INSTRUCTIONS TO FOLLOW:
Rewrite the lines below, changing every "Task" to "Instruction" and keeping everything else the same. Leave the pictures out.

INFORMATION SUPPLIED:
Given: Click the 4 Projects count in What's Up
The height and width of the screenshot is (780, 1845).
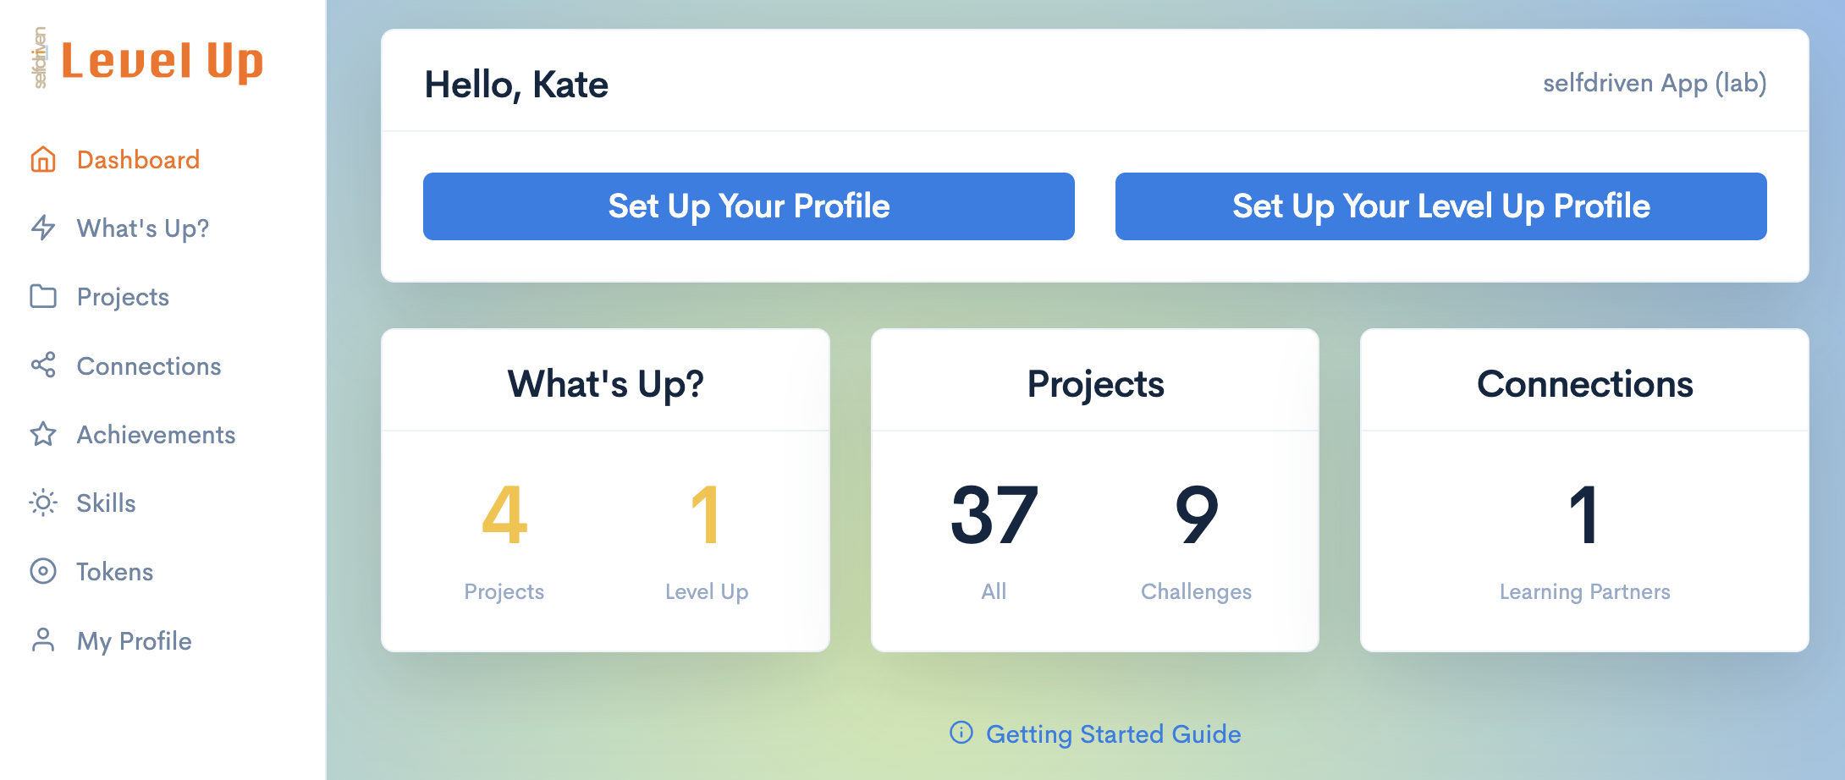Looking at the screenshot, I should tap(504, 516).
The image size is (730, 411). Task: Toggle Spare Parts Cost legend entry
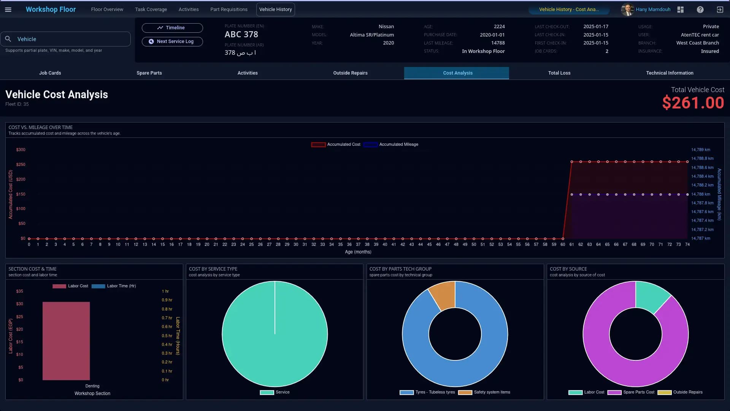click(x=631, y=392)
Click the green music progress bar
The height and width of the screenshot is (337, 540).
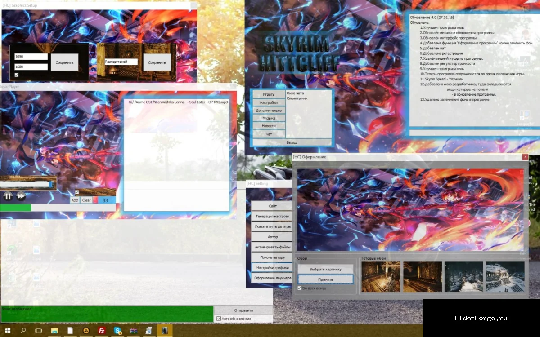coord(58,208)
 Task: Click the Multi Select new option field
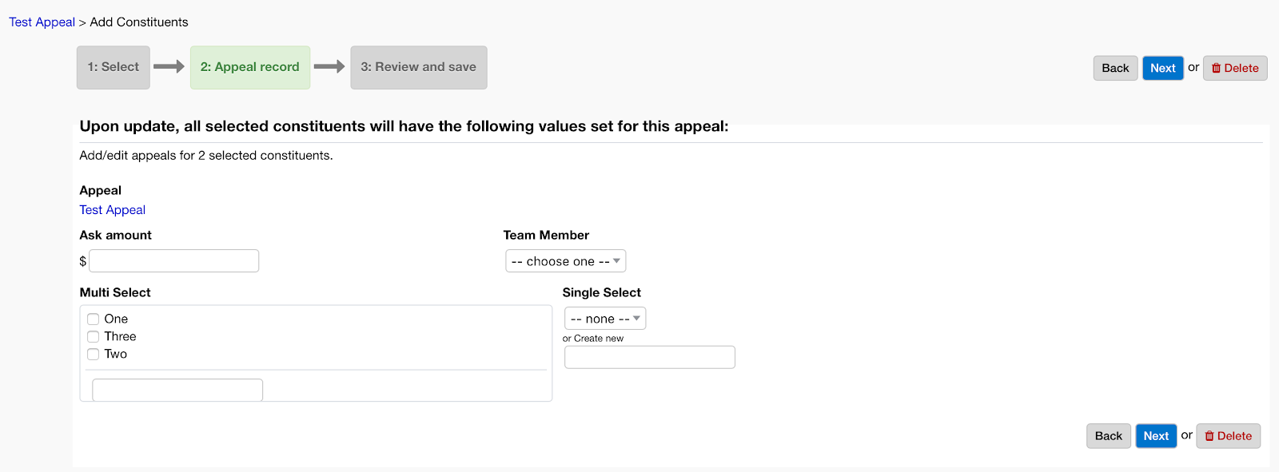click(177, 390)
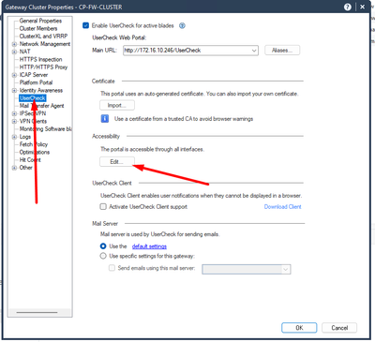Expand the Network Management tree node

pos(14,44)
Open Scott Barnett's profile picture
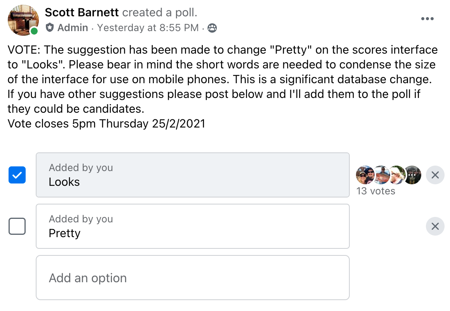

EXPECTED ANSWER:
Given: Click the 4 Projects count in What's Up
The height and width of the screenshot is (780, 1845).
Looking at the screenshot, I should tap(504, 516).
The image size is (730, 411). Instruction: Toggle Spare Parts Cost legend entry
click(x=631, y=392)
Click the green music progress bar
The height and width of the screenshot is (337, 540).
coord(58,208)
 Instruction: Click the Multi Select new option field
click(177, 390)
Expand the Network Management tree node

pos(14,44)
Open Scott Barnett's profile picture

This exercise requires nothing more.